The GPU server receives baseband packets through the Network Interface Card (NIC) and processes them in real-time. Due to the massive amount of data and high data rate, it cannot be directly sent to the GPU device for processing. To improve packet capture efficiency and read-write rate, we built a flexible and manageable temporary ring buffer based on CPU memory to cache and distribute the received UDP frame data for GPU processing in real-time. We developed GPU programs based on the CUDA programming model on the GPU server. It is divided into the GPU’s parallel device program and the CPU’s serial host program to realize data-intensive tasks and logic control, respectively. Its design flow is shown in Figure 9. First, the host program initializes the variables, selects the CUDA device, allocates memory space for filter coefficient and data array on the CPU and GPU, and copies to the GPU global memory. Next, the GPU kernel function runs the device program based on floating-point operations. The parallel 8-tap Polyphase Filter Bank (PFB) algorithm is first performed. It converts the serial channelization process into multi-channel parallel processing, efficiently achieving sub-band division of baseband data. The 32768-channel and 131072-channel modes correspond to channel spacing of 3.051 kHz and 0.763kHz, respectively, with equivalent noise bandwidth (ENBW) of 2.497kHz and 0.599 kHz. The parallel FFT algorithm and subsequent spectrum accumulation operation are performed according to the processing results. Finally, the CPU copies the GPU kernel’s processing results into the CPU memory and writes it to the local disk.

Figure 9
www.frontiersin.org

Figure 9. CUDA program flow for real-time post-processing of the GPU server.

4 Result

4.1 Experimental environment test result

Before testing the system performance, we checked the hardware resource usage of the RF pre-processing front-end after implementation, as shown in Table 3. Comparing the single pre-processing module’s usage after implementation in Table 2, the subsystem for pre-processing the two polarization signals consumes the most hardware resources.

Table 3
www.frontiersin.org

Table 3. RFSoC hardware resource utilization after implementation.

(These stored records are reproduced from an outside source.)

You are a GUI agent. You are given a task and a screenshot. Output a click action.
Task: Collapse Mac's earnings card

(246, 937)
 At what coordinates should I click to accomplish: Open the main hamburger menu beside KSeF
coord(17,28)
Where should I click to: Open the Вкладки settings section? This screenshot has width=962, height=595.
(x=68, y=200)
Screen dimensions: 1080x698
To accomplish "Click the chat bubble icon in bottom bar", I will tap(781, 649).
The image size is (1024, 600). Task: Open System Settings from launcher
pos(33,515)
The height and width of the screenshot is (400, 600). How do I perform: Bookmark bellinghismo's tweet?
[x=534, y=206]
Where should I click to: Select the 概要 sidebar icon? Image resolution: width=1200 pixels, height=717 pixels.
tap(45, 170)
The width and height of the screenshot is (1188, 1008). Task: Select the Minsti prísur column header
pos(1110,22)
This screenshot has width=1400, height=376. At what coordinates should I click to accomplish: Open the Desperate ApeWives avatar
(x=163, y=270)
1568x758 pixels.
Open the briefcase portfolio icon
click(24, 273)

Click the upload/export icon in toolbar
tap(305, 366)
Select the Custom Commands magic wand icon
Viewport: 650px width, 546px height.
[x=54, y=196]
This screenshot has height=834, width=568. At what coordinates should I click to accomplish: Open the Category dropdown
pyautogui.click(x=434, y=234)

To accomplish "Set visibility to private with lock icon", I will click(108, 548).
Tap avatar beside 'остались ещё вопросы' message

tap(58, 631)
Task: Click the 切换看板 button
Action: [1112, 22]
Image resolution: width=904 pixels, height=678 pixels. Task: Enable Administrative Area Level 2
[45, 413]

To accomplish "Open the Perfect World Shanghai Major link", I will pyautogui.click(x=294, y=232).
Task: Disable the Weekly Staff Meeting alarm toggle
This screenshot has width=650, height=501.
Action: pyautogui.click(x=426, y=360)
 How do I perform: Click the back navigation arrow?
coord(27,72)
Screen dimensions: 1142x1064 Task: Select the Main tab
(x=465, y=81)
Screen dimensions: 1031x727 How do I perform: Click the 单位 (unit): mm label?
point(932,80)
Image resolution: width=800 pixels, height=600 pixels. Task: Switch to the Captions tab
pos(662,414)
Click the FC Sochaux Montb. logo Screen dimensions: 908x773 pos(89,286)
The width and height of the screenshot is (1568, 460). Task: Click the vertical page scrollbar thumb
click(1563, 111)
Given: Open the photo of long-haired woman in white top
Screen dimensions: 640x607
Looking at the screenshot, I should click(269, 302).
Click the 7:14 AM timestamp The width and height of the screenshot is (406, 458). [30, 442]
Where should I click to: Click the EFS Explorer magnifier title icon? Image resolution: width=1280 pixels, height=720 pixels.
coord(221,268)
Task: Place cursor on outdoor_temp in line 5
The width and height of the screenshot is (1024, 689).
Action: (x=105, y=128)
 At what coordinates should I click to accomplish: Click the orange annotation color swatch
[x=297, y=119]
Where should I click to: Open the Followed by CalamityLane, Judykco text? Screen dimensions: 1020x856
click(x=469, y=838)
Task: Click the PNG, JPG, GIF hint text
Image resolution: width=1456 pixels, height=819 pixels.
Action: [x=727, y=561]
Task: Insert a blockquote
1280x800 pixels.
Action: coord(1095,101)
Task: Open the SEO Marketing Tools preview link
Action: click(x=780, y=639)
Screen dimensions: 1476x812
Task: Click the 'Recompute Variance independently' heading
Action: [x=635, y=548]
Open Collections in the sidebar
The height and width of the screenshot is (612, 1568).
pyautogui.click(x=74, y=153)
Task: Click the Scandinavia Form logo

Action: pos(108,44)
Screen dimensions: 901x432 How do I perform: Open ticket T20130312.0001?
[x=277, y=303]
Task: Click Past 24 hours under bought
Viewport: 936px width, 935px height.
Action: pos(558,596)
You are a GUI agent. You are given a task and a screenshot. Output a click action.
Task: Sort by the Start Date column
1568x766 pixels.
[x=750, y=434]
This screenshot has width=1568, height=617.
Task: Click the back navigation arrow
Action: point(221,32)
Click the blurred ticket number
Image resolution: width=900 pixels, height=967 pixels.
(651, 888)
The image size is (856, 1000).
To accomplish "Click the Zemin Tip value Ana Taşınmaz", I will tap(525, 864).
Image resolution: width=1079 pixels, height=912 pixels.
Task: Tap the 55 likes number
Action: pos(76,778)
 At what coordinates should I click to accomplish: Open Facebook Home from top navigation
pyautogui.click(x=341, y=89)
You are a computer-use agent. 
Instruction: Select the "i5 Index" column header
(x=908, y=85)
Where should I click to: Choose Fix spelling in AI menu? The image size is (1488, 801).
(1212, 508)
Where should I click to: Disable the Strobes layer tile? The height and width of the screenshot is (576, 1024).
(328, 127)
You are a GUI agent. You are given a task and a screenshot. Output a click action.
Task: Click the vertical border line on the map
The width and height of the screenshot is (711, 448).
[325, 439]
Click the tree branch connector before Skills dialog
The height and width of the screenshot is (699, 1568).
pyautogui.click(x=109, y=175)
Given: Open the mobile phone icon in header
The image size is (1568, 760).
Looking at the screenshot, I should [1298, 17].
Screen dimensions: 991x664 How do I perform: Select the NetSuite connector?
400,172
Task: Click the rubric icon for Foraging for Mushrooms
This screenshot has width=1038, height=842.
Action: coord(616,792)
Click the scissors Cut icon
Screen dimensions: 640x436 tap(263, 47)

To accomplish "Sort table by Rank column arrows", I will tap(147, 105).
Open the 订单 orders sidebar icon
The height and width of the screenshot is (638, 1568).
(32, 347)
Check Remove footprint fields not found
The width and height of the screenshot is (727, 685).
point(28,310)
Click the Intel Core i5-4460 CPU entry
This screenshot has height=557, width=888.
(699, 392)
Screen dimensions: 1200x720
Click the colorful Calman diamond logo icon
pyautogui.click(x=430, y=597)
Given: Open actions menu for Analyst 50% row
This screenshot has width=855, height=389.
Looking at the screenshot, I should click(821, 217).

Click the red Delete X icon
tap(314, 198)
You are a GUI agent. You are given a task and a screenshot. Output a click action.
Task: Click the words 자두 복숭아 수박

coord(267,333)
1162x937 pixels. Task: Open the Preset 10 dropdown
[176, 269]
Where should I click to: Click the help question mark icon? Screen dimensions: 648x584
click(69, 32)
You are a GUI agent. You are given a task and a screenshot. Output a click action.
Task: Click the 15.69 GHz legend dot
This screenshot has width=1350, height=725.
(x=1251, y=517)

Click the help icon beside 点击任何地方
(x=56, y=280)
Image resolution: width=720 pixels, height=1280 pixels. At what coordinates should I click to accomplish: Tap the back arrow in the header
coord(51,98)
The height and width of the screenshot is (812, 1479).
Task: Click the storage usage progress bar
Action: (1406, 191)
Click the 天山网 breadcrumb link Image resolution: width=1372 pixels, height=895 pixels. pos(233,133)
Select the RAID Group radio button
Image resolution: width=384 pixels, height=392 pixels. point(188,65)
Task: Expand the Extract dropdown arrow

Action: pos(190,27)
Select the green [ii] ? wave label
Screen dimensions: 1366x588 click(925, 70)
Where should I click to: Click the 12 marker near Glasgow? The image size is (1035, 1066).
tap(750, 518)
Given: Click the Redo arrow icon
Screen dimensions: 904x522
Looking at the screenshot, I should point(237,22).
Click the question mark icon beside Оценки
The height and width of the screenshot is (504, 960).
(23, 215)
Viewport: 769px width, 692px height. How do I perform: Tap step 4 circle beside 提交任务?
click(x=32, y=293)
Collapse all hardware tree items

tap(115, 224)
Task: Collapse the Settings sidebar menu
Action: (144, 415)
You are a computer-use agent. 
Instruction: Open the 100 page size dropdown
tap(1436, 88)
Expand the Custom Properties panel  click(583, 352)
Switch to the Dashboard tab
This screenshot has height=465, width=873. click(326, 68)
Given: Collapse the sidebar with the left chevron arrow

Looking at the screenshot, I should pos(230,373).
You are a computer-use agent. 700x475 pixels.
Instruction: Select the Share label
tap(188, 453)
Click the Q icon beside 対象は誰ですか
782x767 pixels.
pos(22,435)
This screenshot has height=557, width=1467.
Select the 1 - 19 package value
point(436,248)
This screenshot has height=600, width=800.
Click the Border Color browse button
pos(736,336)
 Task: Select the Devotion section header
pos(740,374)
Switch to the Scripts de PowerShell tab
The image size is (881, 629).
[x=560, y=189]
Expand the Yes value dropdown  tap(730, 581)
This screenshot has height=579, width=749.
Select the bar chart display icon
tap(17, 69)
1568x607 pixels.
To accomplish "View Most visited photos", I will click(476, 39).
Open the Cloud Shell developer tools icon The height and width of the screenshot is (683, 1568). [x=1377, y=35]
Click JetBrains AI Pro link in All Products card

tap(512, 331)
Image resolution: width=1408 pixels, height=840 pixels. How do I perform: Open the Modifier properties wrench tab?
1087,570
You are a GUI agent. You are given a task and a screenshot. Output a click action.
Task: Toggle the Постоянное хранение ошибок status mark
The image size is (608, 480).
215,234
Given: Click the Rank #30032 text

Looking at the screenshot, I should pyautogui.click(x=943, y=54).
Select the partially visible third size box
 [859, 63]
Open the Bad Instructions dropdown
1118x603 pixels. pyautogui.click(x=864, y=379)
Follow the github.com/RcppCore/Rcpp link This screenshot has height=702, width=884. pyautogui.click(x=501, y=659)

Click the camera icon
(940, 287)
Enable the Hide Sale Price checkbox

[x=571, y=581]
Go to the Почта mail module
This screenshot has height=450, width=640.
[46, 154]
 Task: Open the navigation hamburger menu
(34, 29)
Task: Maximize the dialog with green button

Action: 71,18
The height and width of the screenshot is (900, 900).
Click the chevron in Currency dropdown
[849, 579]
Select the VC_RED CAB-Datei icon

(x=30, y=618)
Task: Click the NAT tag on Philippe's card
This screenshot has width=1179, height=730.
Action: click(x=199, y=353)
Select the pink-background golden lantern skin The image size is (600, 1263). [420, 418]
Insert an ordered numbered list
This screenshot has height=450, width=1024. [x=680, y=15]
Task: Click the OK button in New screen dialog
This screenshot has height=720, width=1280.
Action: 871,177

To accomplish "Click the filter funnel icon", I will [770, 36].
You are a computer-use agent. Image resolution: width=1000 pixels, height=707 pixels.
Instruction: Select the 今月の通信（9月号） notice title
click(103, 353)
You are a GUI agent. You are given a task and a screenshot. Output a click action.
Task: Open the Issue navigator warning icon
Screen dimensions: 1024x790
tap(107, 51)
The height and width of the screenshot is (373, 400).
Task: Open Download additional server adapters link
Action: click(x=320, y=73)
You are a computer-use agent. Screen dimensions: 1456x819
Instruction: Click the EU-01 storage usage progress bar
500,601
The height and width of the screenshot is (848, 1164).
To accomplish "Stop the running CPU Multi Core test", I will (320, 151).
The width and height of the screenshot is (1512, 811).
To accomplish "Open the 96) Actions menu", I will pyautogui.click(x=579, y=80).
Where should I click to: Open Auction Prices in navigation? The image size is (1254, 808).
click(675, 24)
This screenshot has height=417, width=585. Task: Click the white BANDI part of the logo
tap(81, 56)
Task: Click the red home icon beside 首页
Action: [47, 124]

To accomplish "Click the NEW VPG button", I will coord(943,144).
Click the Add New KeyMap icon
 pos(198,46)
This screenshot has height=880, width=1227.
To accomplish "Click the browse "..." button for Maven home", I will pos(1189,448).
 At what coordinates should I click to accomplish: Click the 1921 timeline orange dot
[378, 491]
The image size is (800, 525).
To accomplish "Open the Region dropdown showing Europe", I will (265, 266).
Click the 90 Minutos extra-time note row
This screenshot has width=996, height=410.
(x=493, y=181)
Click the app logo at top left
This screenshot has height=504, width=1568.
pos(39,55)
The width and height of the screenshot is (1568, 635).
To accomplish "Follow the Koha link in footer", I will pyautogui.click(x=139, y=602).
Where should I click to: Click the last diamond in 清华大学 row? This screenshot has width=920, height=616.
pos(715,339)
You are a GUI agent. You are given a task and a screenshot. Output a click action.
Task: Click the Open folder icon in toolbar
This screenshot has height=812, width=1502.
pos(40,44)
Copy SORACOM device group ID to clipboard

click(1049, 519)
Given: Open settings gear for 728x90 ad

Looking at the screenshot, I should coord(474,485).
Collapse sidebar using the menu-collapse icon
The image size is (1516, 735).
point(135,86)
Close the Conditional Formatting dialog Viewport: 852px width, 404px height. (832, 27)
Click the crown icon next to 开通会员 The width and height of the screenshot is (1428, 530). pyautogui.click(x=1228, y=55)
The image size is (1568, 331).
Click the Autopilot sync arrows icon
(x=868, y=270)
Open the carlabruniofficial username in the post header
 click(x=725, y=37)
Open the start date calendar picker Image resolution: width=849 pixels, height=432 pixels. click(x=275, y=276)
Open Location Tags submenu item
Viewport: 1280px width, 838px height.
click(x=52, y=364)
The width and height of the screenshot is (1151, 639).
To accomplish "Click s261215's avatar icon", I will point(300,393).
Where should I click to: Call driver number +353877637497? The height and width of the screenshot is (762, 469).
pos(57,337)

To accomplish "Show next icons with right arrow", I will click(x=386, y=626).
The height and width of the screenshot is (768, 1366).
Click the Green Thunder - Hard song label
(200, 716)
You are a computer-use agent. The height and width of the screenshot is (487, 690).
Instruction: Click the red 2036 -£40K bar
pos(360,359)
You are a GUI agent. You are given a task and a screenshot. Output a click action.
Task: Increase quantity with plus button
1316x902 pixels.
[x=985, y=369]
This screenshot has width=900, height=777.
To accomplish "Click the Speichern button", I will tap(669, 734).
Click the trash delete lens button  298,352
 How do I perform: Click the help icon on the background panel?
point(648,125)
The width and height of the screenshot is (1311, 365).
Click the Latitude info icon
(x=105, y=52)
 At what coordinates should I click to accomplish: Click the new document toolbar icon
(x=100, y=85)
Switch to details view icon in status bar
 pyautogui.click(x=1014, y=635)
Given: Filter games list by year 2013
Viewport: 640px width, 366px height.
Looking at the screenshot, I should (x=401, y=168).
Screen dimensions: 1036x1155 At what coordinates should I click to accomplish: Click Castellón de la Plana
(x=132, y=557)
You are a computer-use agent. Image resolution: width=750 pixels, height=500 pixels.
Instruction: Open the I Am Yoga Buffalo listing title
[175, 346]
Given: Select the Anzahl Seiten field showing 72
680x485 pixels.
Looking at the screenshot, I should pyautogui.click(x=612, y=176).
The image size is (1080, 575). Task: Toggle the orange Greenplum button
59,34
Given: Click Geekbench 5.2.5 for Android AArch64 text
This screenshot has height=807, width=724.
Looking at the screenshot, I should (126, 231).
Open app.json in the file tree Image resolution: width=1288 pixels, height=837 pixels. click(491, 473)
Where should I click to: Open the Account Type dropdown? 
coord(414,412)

Firstly, one frame of data that the GPU server has not processed is analyzed in its spectrum to verify the correctness of the RF pre-processing front-end design. SMA110B-101624 signal generator, as the RF signal source, is required to provide a high-power signal, and we set it up at −40 dB. The GPU server will capture the only pre-processed 8192-byte data frame of the RFSoC front-end and perform offline operations involving removing the frame header’s two 8-byte packets to extract the 8176-byte data part, followed by executing a 32768-point FFT and FFTSHIFT to analyze its amplitude response. After RFSoC front-end mixing and filtering, the spectrum of the RF test signal from 306 to 206 MHz will be shifted from −50 to 50 MHz. The center frequency of 256 MHz will be shifted to 0 MHz, the 306 to 256 MHz will be shifted to −50 to 0 MHz, and the 256 to 206 MHz will be moved to 0–50 MHz. Out-of-band signals below 206 MHz and above 306 MHz will be filtered out. Figure 10 shows the amplitude responses of 231 MHz RF test signals after pre-processing, and the frequency point corresponds to the positions of 25 MHz in the passband. It is in line with the design logic of the RF single acquisition front-end.

Figure 10
www.frontiersin.org

Figure 10. The amplitude response of the RF input signal at 231 MHz after pre-processing.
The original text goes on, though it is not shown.